§ Exercises:
(1) Rewrite the paragraph of the Alanta synagogue text that starts "Built in second half of 19th century" as a short list that keeps its main facts.
(2) From the Alanta synagogue text, transcribe the part that opens with the words "The Synagogue of" and closes with "a cultural center.".

§ Source document:

Former Orthodox synagogue in Alanta, Lithuania

The Synagogue of Alanta (Alantos sinagoga) is a former Jewish congregation and synagogue, located at 3a Ukmergės Street, in Alanta, in the Molėtai District Municipality, in the Utena County of Lithuania. A wooden synagogue that was designed in the Romantic style, the building operated as a synagogue from the mid-19th century until it was devastated by Nazis in 1941. Subsequently used for profane purposes, the building was restored during 2021 and now operates as a cultural center.

The Alanta synagogue is one of 17 former wooden synagogues remaining in Lithuania.

== Structure ==

The synagogue is a wooden log structure of rectangular plan, built on a rough-stone concrete foundation and divided into two floors in the west. The structure is spanned with a hipped rafter roof covered with tin. On the exterior, the building is protected with horizontal weather-boarding above the windowsills of the prayer hall, and a vertical one below them. A prayer hall of almost square plan is situated on the eastern side. On the western side, the building includes a vestibule and a small room with a stove, which also heated the prayer hall. A staircase in the southwestern corner leads to a women's section on the first floor, which opens to the prayer hall with two long rectangular windows. The main entrance to the building is in the western wall and the women's entrance is on the southern wall. Ten round-headed windows opened from the prayer hall: three windows on the southern and northern walls and two pairs of windows on the eastern wall. The windows of the vestibule and the women's section are rectangular. The ceilings are joisted flat constructions; that of the prayer hall is supported by two large beams, resting on the western wall of the women's section and the eastern wall of the prayer hall.

== History ==
Built in second half of 19th century, the building operated as synagogue until 1941. After World War II it was used as grain warehouse. After Lithuanian Independence the building was returned to Lithuanian Jewish community and synagogue listed as protected building.

Rabbi Benjamin Gittelshon served as the rabbi.

Neither a bimah (presumably at the center), nor a Torah ark (presumably at the eastern wall) has survived.

In 2015 emergency repair works was carried out. Reconstruction works commenced in 2020 and were completed in 2021.

§ Excerpted data:
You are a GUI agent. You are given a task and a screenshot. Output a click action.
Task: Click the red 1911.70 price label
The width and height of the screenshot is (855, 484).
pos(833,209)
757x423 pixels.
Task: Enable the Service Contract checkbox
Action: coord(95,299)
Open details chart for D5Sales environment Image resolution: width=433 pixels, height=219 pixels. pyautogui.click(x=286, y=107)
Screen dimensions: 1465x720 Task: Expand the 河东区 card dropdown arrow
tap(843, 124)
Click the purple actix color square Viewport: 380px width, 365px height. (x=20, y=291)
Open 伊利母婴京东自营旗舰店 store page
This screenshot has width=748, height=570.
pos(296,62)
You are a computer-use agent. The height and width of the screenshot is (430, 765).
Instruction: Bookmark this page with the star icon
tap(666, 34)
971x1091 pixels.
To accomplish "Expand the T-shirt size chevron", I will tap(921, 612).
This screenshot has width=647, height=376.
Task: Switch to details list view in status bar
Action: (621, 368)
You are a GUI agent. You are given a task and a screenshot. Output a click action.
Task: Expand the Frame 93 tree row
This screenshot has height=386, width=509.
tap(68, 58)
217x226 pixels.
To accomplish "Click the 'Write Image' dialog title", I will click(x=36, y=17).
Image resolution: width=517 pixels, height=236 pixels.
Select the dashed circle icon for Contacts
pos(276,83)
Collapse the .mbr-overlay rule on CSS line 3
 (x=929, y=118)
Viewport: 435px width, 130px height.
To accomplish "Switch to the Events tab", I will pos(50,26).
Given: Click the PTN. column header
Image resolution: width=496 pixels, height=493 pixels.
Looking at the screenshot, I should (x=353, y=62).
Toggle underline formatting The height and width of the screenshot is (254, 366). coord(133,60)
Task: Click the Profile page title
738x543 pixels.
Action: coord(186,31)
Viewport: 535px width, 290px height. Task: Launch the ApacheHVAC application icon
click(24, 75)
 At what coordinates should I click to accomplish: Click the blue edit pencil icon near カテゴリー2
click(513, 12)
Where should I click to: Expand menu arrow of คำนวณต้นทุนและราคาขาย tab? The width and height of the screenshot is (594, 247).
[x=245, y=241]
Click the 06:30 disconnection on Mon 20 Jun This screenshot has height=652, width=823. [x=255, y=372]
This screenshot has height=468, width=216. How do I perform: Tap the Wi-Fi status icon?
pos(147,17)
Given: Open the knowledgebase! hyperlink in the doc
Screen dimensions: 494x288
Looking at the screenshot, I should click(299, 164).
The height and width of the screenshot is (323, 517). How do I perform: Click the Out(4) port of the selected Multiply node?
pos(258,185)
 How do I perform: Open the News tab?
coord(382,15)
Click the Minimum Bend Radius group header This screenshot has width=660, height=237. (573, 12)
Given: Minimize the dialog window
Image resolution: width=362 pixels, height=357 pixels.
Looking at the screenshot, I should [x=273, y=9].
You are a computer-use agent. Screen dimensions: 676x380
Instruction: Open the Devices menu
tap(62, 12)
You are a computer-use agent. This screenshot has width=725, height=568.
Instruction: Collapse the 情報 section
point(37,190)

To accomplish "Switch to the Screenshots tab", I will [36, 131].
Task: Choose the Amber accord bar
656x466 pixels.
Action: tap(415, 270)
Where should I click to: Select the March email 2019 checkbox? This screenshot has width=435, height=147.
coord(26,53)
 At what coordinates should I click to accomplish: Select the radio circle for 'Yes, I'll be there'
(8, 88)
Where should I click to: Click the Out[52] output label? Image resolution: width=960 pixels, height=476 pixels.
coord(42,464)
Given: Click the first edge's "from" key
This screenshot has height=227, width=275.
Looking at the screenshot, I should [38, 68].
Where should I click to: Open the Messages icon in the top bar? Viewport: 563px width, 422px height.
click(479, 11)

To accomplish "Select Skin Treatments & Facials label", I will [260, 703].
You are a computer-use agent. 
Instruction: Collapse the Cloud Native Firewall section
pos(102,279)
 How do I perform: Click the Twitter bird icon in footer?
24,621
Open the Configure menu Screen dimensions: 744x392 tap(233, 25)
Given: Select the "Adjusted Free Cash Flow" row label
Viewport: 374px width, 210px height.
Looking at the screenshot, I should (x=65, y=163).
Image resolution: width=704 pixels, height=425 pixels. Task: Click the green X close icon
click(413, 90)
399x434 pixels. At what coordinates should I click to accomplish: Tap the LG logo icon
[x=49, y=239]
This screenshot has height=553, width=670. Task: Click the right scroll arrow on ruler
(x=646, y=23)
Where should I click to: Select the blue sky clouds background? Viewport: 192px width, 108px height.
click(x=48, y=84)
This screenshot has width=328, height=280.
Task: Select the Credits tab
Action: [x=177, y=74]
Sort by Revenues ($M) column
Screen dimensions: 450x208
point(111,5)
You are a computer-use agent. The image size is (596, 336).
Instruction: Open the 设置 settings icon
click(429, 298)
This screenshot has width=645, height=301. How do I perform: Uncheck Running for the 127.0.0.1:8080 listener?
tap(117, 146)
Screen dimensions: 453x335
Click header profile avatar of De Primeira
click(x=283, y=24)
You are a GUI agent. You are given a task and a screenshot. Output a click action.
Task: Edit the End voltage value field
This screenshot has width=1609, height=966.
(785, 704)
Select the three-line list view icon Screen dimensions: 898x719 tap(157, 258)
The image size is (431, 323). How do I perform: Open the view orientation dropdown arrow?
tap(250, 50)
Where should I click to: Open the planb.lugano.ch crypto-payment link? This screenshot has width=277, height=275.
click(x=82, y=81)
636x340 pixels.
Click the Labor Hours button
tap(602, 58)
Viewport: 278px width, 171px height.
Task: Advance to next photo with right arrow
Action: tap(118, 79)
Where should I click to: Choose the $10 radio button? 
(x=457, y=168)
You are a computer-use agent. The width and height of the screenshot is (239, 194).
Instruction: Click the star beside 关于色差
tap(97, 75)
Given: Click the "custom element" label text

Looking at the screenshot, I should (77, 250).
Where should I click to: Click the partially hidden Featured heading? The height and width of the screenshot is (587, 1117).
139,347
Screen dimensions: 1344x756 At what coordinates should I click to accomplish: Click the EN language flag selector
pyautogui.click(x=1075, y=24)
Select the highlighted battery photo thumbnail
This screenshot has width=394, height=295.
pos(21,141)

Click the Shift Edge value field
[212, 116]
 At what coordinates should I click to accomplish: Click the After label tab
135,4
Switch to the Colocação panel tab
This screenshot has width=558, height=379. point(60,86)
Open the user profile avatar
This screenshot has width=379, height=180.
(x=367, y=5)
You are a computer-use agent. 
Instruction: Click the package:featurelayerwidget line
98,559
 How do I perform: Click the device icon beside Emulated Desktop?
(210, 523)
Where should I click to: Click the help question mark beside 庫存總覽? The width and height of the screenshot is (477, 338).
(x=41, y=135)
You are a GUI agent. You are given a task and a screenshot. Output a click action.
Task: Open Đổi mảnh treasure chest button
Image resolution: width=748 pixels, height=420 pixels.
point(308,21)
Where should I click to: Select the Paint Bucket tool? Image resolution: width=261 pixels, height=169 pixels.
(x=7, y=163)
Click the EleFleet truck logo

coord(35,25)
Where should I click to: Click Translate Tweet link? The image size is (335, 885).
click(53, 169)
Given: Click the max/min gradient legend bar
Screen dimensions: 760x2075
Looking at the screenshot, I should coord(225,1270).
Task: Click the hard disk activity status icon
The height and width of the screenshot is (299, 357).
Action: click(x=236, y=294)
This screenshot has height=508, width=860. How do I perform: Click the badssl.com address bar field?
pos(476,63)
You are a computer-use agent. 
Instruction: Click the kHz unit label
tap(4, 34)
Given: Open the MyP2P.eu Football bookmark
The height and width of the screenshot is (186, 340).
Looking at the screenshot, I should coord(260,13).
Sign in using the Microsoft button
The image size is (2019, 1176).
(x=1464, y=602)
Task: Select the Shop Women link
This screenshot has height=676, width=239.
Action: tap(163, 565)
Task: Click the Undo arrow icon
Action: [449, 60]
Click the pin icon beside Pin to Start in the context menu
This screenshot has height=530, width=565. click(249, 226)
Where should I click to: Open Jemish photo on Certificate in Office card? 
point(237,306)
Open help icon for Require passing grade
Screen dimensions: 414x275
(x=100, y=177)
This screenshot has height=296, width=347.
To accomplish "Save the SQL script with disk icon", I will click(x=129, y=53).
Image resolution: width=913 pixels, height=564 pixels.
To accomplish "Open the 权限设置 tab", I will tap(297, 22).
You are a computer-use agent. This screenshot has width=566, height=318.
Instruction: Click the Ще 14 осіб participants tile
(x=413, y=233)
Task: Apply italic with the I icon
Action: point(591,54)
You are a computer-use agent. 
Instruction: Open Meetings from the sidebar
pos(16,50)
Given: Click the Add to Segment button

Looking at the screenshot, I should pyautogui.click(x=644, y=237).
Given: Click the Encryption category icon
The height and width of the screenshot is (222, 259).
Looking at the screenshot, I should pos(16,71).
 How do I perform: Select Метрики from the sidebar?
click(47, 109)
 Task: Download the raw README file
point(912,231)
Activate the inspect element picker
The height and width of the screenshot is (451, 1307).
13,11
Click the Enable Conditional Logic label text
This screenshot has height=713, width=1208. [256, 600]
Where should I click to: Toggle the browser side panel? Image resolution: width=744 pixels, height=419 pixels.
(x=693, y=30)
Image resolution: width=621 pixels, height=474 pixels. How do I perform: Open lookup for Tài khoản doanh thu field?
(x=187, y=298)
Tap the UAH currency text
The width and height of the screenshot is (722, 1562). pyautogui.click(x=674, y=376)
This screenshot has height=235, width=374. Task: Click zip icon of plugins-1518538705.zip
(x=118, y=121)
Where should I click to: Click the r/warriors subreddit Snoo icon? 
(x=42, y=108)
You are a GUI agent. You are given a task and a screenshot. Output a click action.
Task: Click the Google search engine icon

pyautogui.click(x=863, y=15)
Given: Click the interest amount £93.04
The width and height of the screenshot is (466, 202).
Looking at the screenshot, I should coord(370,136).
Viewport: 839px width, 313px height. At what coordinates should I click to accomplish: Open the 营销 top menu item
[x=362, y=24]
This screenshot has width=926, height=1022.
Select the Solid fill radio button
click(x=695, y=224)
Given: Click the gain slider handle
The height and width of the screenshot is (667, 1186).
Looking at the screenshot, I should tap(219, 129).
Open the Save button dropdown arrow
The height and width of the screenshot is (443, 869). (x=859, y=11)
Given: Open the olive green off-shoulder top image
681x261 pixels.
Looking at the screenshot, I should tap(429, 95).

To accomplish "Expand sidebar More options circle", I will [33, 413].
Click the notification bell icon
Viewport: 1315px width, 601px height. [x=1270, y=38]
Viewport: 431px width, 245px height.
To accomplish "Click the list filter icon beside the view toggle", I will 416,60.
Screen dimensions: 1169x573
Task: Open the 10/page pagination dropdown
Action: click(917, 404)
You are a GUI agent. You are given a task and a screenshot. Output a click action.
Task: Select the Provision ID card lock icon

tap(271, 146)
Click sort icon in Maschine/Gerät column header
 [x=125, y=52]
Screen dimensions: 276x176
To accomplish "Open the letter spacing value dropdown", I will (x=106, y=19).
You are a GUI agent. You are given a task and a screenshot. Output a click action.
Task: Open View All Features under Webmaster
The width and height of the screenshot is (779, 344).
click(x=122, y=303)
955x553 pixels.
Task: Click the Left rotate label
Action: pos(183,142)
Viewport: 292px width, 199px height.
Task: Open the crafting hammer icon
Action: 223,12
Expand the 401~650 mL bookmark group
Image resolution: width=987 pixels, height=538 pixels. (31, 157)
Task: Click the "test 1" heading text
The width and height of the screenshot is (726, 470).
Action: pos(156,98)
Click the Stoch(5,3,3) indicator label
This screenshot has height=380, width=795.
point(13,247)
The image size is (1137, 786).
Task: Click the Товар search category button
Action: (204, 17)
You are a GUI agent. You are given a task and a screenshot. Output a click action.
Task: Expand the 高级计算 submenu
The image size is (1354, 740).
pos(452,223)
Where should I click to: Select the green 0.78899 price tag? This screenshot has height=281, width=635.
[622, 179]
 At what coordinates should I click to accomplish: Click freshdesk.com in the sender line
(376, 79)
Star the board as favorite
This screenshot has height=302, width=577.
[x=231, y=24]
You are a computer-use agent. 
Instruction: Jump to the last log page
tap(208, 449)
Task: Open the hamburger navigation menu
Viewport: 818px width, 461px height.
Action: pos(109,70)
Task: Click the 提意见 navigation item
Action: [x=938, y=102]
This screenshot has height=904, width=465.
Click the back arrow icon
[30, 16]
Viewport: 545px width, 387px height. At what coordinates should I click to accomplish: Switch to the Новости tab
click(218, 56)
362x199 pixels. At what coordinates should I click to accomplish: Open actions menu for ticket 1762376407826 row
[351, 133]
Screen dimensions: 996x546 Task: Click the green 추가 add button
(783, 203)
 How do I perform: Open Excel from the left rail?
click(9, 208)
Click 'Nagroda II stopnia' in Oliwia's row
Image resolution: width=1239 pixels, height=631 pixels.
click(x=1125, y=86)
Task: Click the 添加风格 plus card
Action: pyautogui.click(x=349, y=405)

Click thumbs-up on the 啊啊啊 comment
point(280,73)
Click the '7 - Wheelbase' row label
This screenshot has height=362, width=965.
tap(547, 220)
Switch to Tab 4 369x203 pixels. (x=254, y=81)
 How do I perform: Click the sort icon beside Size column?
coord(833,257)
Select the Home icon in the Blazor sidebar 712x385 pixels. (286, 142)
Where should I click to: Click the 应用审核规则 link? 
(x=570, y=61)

§ Set of answers:
(1)
- Built in the second half of the 19th century; used as a synagogue until 1941.
- After World War II: used as a grain warehouse.
- After Lithuanian independence: returned to the Lithuanian Jewish community and listed as a protected building.

(2)
The Synagogue of Alanta (Alantos sinagoga) is a former Jewish congregation and synagogue, located at 3a Ukmergės Street, in Alanta, in the Molėtai District Municipality, in the Utena County of Lithuania. A wooden synagogue that was designed in the Romantic style, the building operated as a synagogue from the mid-19th century until it was devastated by Nazis in 1941. Subsequently used for profane purposes, the building was restored during 2021 and now operates as a cultural center.